I only just saw this topic now, but interesting because I've been thinking about this of late.
I don't know whether I really went through any phases, but in my mid 20's now, I'm finding myself tired of trying to satisfy others and just focusing on whatever is important to me, even though that leaves me kind of as a loner.
I don't dress in any trendy styles or as a rock fan or anything, I just dress whatever feels comfortable to me, even if it makes me look 10 years older than I am. Even my parents make fun of me, the way I fix my hair (keeping it neat rather than trying to make it attractive) and how I dress, but as I said I want to be comfortable not wearing tight jeans.
I hate going to clubs because it is boring, makes me tired, gives me a headache being in such a small space with smoke, and worst of all, dealing with groups of drunks, especially drunk girls throwing themselves at you (which I do NOT see as a positive thing, much to the amusement/concern of other guys)
Rather than focusing on a successful career, being rich etc, I prefer putting my interest to film & writing music and philosophy and whatever little things interest me. I certainly do hold a stable full time job in retail I.T, but, particularly for family, its still not good enough or impressive.
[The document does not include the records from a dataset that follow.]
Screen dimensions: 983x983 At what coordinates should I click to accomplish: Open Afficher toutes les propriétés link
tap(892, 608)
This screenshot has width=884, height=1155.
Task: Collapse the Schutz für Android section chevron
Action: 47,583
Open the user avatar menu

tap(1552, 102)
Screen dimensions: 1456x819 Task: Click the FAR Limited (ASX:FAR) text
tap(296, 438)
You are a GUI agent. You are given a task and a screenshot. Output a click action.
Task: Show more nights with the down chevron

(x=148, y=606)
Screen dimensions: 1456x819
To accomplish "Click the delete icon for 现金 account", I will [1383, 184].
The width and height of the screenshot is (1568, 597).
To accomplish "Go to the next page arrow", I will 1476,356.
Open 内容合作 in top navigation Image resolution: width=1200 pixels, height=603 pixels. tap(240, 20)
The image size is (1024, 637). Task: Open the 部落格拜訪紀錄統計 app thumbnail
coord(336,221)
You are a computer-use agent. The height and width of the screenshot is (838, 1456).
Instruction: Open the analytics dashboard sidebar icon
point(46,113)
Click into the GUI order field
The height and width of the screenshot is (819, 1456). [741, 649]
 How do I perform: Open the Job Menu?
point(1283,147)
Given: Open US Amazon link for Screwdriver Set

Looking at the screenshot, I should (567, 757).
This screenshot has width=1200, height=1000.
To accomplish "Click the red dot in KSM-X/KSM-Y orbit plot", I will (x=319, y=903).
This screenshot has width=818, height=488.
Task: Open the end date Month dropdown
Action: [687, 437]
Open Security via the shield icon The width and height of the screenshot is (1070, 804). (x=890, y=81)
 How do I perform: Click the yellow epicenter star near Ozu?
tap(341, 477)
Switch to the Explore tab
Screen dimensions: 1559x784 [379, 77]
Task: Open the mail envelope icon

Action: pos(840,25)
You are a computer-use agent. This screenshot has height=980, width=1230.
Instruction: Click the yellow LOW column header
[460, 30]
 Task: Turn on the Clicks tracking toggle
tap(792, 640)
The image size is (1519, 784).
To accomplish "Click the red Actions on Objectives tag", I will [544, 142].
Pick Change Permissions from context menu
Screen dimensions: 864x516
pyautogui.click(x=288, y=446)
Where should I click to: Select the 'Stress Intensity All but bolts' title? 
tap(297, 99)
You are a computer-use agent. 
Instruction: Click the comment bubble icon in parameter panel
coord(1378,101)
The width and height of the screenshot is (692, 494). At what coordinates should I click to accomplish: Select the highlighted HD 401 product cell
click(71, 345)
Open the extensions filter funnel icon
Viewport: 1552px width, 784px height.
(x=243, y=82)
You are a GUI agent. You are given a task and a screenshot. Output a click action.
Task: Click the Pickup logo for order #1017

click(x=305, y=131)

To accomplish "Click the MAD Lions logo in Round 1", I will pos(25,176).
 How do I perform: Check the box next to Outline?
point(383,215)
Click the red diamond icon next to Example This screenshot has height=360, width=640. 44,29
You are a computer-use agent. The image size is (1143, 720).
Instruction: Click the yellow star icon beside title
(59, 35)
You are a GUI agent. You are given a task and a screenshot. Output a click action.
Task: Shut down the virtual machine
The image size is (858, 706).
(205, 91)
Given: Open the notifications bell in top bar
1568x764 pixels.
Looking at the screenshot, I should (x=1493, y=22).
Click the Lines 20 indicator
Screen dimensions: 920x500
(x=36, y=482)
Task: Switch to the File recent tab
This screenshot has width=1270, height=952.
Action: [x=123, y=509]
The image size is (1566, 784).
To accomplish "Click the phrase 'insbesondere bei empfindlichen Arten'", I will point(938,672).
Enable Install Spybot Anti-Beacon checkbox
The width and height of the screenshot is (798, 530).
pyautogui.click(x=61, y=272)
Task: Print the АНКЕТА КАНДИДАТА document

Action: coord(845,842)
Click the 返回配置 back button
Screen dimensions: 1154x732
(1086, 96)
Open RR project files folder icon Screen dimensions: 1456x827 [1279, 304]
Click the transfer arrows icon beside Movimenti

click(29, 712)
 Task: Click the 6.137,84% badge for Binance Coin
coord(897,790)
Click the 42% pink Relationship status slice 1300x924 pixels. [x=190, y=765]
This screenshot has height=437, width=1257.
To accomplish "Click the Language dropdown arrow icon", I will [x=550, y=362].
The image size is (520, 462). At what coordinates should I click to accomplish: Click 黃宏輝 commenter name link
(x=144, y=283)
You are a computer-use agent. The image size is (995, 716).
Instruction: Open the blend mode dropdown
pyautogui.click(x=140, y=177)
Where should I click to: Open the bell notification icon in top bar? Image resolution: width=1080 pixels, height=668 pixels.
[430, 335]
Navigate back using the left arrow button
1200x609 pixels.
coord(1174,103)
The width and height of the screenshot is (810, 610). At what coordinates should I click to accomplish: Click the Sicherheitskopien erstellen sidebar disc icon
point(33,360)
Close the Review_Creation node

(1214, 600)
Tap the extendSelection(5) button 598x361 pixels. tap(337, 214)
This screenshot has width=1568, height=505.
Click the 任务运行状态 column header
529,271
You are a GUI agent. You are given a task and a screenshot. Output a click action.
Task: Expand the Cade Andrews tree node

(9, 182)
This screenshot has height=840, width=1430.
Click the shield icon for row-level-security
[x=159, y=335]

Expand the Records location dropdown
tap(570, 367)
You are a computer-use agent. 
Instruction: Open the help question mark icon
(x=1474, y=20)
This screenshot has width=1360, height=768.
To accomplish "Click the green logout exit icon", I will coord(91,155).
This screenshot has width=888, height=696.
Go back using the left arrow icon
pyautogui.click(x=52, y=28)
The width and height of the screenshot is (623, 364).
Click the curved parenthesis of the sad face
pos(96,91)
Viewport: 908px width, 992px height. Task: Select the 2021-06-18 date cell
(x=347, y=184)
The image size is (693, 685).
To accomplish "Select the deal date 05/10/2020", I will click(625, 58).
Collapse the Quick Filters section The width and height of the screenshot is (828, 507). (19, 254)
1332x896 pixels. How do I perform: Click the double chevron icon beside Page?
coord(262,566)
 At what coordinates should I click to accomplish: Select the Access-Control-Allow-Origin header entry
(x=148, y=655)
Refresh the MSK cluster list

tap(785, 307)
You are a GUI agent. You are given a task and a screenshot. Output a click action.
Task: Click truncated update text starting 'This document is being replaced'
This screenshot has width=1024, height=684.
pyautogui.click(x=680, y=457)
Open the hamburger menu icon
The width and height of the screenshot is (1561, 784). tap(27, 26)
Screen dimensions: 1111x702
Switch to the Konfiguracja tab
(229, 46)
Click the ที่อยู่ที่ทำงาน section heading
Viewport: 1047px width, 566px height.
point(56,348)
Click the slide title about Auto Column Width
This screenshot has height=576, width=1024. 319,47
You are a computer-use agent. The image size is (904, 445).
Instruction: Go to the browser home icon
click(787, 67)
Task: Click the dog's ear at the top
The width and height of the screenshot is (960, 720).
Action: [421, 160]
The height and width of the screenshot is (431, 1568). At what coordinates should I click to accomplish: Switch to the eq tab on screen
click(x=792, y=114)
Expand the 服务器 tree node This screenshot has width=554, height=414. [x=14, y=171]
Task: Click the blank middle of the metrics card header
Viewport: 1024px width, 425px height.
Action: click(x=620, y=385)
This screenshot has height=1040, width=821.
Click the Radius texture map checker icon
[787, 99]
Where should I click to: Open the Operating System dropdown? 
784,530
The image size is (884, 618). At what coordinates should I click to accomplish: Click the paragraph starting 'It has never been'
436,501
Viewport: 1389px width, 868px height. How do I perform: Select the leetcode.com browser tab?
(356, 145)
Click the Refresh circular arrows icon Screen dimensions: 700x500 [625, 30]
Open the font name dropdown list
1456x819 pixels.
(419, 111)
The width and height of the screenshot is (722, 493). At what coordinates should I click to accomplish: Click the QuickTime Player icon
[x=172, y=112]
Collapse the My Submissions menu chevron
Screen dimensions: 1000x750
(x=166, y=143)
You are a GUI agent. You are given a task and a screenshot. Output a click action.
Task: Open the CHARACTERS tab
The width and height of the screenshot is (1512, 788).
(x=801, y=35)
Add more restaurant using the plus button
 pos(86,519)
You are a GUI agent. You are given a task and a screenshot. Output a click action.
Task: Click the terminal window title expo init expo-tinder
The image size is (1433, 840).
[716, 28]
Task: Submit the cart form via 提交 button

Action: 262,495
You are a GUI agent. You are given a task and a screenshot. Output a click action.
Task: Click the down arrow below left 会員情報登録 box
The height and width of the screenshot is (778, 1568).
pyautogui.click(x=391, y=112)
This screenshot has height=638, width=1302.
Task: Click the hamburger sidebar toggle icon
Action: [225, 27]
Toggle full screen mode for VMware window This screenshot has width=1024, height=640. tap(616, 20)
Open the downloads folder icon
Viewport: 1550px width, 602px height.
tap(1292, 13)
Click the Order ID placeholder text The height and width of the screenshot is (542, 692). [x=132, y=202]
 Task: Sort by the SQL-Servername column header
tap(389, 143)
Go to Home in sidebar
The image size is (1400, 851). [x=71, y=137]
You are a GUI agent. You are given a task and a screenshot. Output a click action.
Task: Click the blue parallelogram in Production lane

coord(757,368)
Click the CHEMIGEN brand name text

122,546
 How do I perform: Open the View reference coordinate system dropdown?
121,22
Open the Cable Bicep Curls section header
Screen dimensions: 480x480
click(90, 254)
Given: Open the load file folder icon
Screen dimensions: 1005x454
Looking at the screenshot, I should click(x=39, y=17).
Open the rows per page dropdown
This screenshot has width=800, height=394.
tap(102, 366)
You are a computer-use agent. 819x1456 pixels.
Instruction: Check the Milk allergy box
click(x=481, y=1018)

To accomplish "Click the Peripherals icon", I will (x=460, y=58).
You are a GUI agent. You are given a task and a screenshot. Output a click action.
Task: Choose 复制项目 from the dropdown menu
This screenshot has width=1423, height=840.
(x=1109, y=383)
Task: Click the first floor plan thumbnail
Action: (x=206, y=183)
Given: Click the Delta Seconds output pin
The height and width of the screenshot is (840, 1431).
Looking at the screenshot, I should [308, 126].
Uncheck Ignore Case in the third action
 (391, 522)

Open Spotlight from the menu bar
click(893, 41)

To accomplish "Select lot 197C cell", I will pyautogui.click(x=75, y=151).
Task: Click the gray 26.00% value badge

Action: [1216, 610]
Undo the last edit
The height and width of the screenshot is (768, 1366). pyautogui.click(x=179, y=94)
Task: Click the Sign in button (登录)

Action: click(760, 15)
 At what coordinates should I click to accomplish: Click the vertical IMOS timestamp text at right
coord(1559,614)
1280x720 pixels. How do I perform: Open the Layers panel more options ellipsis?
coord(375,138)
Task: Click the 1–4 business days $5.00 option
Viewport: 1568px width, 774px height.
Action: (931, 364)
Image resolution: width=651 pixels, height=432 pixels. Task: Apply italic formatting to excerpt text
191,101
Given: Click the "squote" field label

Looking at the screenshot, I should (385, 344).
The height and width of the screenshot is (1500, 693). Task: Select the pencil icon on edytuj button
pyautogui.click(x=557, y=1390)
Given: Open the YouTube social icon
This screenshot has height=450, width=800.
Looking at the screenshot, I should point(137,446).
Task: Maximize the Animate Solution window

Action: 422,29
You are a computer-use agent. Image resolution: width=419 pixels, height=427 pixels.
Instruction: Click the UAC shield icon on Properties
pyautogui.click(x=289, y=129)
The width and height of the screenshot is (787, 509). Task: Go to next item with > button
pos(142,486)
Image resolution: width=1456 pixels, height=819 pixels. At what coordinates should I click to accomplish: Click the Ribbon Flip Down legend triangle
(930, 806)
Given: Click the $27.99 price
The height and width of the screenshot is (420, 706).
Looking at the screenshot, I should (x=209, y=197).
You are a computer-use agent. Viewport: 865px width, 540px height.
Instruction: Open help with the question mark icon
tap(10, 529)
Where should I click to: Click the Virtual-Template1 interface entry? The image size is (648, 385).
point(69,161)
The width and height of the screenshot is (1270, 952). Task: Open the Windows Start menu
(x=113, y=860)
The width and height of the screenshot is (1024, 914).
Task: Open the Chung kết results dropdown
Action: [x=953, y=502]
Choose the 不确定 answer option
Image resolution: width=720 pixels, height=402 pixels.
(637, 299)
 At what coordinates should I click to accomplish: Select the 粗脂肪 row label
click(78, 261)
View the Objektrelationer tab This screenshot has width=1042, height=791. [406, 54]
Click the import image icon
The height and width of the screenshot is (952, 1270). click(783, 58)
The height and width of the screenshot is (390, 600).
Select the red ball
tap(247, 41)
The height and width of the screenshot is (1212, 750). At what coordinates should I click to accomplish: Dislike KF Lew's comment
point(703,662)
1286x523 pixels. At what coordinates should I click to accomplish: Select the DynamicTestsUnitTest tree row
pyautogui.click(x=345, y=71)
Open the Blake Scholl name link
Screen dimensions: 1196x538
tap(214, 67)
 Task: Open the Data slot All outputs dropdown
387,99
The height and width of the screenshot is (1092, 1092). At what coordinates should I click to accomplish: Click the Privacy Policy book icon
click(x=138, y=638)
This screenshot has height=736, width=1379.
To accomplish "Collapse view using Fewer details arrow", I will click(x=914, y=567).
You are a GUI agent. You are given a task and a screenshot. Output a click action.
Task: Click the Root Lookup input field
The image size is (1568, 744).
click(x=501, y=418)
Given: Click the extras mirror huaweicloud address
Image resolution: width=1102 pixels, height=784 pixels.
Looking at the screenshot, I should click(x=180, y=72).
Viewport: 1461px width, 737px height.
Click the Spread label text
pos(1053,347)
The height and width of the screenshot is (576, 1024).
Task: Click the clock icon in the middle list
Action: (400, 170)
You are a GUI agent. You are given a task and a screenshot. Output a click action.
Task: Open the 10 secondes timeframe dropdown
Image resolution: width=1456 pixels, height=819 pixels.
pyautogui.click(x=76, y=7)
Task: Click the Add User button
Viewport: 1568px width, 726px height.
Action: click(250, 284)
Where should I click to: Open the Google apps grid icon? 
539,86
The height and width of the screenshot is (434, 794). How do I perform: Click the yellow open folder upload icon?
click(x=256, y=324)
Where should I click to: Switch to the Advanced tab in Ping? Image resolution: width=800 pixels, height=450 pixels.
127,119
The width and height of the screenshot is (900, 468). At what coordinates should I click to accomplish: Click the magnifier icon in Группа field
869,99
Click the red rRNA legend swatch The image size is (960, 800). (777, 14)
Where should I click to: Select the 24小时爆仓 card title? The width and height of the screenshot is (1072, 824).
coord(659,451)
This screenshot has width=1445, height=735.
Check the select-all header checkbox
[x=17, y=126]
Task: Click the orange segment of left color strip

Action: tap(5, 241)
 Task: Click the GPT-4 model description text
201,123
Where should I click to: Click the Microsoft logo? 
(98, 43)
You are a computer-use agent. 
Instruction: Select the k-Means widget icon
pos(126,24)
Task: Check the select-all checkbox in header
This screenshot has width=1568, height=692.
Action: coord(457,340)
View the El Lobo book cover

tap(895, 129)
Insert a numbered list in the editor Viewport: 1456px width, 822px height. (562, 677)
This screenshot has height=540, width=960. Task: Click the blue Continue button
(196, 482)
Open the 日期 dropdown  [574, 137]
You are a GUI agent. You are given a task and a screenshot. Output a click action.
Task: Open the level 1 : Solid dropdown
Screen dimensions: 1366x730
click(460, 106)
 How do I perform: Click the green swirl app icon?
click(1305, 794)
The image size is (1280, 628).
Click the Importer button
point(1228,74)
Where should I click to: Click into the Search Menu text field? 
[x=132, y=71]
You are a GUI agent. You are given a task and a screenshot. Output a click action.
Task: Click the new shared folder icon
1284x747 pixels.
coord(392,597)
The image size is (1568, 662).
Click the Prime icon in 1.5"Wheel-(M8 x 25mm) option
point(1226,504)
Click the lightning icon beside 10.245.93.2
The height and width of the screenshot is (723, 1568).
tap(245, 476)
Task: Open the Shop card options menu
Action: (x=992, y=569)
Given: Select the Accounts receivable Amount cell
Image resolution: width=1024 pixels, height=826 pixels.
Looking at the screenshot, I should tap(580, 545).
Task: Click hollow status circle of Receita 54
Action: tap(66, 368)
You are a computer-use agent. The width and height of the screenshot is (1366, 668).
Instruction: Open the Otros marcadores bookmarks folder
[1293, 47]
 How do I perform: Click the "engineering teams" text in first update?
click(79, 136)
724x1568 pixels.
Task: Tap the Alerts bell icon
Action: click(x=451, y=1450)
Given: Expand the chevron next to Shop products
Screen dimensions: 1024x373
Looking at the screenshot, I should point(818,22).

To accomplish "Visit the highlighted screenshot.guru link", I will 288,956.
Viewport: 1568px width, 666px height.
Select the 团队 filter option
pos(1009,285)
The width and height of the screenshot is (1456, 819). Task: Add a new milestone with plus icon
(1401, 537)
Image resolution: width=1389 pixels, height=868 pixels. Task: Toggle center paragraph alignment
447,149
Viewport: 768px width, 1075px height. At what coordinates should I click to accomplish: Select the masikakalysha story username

I like to watch alot of old films, especially old American gangster/crime films (e.g. from Robert Mitchum to Gene Hackman) as well as alot of old Japanese Yakuza films (e.g. Ken Takakura, Koji Tsuruta, Toshiro Mifune), people wonder why I'm so obsessed about these things especially my collection of Japanese films and how excited I get when, for instance, I'm watching "Midway" and Mifune comes on the screen and I start reeling off his filmography.
I don't talk much, I don't like making jokes (especially immature jokes about someone being gay etc at work). Yes I take things seriously but I do have a personality, I just prefer to listen to other people, I don't like the sound of my own voice.
Alot of these come together also.. e.g. Not going out alongside having an interest in philosophy - Alot of my family members joke that I'm going to be a priest. Not that it's a bad thing if one wanted to be, but they insult me in front of others especially alot of my younger cousins who all have relationships - I am just not willing to go out of my way to amuse a girl or 'entertain' her, I'd rather live a lonely life than 'force' myself to stay with a girl who is not genuine.
Maybe my problem is I can't be stereotyped haha. People can be so difficult and insincere that I just have anxiety meeting new people now. People take it for arrogance or depression but I just find it awkward making small talk and trying to relate to others when I have nothing in common with them and probably don't even have a reason to be talking to them (e.g. some people at work).
Anyway it was nice to read what everyone else had to say, thanks for sharing. Sorry for my long post.